Claude Onesta avait prédit un duel de "taureau contre taureau" : le score en atteste suffisamment, c'était un match de défense. Point traditionnellement fort des Bleus depuis plusieurs générations dorées, des Costauds aux Experts, elle a été mise à mal en première période par des Espagnols très mobiles, dont la vivacité, l'inspiration et la réussite face à un Thierry Omeyer en forme normale (et pas, comme souvent, "des grands soirs") ont fait ressortir de façon flagrante le manque d'imagination et de percussion des Bleus en attaque : pendant de longues, très longues minutes, la base arrière (Jérôme Fernandez-Daniel Narcisse-Nikola Karabatic), privée du soutien de ses ailiers, s'est empalée sur une défense espagnole très rugueuse et agressive, multipliant les permutations vaines, manquant de profondeur et prenant des situations de tir compliquées. Et même lorsqu'un intervalle s'ouvrait ou que le pivot Cédric Sorhaindo obtenait la balle à son poste, encore fallait-il parvenir à battre le gardien de l'Atletico Madrid Arped Sterbik, en état de grâce (17 arrêts en première mi-temps !), attirant tous les ballons tel un aimant. Tandis que Karabatic piétinait et s'abîmait le crâne, Sterbik volait la vedette à notre Titi national. Preuve en est, comme l'a relevé L'Equipe, le fait qu'il ait fallu attendre douze minutes pour voir le premier but français (sur un... jet de 7 mètres de Fernandez), et même seize pour la première réalisation sur une action de jeu (Sorhaindo) !
Heureusement, ce groupe France a du coeur et de la fraîcheur : Xavier Barachet, peu en confiance et peu utilisé durant la phase préliminaire, et William Accambray, le 15e homme appelé en dernière minute en remplacement de Guillaume Joli au début du tournoi, ont commencé, avec le solide Cédric Sorhaindo, travailleur de l'ombre usant la défense sur sa zone, à fissurer la muraille espagnole et à racheter la faillite offensive des cadres des Experts. De quoi regagner les vestiaires avec un retard plus motivant que démoralisant (9-12).
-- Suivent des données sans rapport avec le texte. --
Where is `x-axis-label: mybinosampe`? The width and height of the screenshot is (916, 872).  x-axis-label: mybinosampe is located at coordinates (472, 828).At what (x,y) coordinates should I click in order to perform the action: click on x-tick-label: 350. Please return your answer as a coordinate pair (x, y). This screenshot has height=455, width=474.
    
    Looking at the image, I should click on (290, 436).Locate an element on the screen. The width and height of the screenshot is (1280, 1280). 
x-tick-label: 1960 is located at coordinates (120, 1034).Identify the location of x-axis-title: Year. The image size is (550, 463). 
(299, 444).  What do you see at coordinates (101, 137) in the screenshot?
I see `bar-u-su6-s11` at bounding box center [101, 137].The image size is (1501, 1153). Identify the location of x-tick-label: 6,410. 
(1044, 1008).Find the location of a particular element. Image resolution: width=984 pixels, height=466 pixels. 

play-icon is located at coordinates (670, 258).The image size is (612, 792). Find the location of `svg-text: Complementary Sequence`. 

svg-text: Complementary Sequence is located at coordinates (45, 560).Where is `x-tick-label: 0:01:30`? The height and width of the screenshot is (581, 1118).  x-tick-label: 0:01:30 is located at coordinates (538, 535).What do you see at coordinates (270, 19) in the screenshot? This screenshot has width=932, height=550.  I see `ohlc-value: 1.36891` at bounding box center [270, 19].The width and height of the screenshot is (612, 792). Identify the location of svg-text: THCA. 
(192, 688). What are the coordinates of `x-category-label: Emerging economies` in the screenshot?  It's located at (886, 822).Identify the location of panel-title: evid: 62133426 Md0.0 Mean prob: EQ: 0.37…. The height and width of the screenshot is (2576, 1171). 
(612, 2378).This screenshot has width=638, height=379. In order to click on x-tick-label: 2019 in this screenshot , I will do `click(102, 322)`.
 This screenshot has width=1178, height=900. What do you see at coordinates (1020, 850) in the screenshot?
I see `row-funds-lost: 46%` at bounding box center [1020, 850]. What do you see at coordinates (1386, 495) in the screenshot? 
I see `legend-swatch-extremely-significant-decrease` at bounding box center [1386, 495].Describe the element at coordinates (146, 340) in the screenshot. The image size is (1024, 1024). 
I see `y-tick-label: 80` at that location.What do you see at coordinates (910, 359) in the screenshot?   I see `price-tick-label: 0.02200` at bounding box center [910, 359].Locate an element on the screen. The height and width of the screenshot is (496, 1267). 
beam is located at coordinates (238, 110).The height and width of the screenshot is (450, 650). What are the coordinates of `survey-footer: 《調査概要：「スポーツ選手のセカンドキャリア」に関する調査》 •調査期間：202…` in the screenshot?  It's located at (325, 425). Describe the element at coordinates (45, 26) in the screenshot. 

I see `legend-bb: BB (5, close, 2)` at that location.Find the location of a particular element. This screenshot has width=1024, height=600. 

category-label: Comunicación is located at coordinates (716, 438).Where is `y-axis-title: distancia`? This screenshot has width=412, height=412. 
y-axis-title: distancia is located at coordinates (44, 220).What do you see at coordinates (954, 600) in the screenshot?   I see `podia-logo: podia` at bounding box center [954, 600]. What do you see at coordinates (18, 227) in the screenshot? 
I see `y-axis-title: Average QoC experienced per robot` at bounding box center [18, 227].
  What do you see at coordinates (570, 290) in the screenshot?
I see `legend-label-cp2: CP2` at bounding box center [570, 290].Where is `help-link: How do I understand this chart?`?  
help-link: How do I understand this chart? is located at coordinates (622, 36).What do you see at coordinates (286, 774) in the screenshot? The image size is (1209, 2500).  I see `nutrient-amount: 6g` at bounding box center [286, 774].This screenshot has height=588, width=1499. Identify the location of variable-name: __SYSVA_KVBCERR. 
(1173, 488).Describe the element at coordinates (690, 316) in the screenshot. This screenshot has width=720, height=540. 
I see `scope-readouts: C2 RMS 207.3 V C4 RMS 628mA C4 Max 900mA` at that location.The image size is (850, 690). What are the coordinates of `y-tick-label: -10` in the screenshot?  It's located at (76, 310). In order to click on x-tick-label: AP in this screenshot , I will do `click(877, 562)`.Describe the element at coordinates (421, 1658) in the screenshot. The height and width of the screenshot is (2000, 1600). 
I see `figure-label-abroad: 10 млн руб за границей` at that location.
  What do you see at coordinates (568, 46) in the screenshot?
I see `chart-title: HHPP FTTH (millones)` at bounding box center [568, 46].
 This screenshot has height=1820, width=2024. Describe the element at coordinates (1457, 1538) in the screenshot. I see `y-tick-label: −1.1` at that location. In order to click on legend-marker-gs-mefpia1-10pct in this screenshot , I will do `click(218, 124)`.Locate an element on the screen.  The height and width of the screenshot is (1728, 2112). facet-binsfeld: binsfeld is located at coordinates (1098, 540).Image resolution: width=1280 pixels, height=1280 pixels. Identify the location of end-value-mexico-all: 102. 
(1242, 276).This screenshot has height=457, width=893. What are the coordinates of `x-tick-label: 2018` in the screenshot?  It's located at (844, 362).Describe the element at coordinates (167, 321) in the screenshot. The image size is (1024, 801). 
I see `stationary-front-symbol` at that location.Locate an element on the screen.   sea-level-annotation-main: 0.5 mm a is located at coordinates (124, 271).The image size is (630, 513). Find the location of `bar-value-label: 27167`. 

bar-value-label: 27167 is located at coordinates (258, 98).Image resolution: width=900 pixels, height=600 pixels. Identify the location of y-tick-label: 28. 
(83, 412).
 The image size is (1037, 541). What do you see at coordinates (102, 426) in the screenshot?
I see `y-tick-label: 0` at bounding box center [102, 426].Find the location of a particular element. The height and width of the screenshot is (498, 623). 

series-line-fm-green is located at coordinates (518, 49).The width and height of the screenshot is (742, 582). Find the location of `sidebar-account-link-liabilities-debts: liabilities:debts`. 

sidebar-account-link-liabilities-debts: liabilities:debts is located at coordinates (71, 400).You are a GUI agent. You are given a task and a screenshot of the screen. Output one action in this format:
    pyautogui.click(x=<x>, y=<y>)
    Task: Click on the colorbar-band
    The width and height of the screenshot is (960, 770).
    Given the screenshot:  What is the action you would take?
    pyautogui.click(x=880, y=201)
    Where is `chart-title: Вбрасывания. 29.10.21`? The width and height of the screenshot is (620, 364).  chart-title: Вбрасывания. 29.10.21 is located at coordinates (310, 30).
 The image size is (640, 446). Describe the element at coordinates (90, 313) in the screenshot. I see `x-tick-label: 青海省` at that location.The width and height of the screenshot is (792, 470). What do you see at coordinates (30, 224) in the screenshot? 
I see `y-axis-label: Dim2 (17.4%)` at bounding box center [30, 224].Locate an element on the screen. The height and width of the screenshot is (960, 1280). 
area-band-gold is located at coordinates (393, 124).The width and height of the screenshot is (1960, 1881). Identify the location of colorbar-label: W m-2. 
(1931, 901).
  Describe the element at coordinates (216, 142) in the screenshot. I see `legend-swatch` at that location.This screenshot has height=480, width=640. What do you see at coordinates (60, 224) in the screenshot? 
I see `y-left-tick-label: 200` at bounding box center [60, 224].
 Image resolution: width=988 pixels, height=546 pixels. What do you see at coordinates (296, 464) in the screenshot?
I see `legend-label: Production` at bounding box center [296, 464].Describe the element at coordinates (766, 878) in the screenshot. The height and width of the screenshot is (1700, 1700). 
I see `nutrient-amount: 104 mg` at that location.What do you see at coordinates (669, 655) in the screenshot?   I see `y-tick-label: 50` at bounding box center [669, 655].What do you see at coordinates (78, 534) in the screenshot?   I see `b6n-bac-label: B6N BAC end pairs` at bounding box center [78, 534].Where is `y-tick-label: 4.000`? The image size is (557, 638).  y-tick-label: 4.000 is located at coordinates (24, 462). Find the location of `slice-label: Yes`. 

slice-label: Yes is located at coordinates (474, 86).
Crispante de ratages et d'impuissance, la première mi-temps laissa alors place à une deuxième période stressante de folie, que Les Experts, retrouvés, ont emballée, revenant à hauteur, se faisant rattraper, gardant la main jusqu'à se faire rejoindre à 22-22 pour un final à hérisser le crin. Le Montpelliérain William Accambray, auteur de six buts en seconde période, ne manquait pas de planter la banderille fatale à la 59e minute passée de 59 secondes. Le capitaine Fernandez a d'ailleurs voulu saluer l'homme du match, en interview après la rencontre : "L'entrée de William a fait du bien. Il a transpercé Sterbik. On a pu s'appuyer sur une très bonne défense. A la pause, on s'est dit que l'enjeu finirait pas peser à un moment chez les Espagnols. C'est ce qui s'est passé, le ballon devenait plus lourd pour eux. A la fin, le sort nous a choisis. Sur le dernier ballon on a beaucoup de réussite. Et c'est sur William (Accambray) que la balle revient. Il est l'homme de ces dernières 24 heures. On savait qu'il avait des fourmis dans les jambes. Il a plombé le moral de Sterbik et il nous a remis dans le match."
A 60'00", Les Experts dansaient comme un soir de médaille d'or. Qui viendra peut-être. En attendant, ils ont pris leur revanche sur l'Espagne, qui les avait fait plier en janvier lors du dernier Euro désastreux. Et affirmé, avant de retrouver en demi-finale le vainqueur du match Croatie - Tunisie, qu'ils étaient bel et bien candidat à leur propre succession.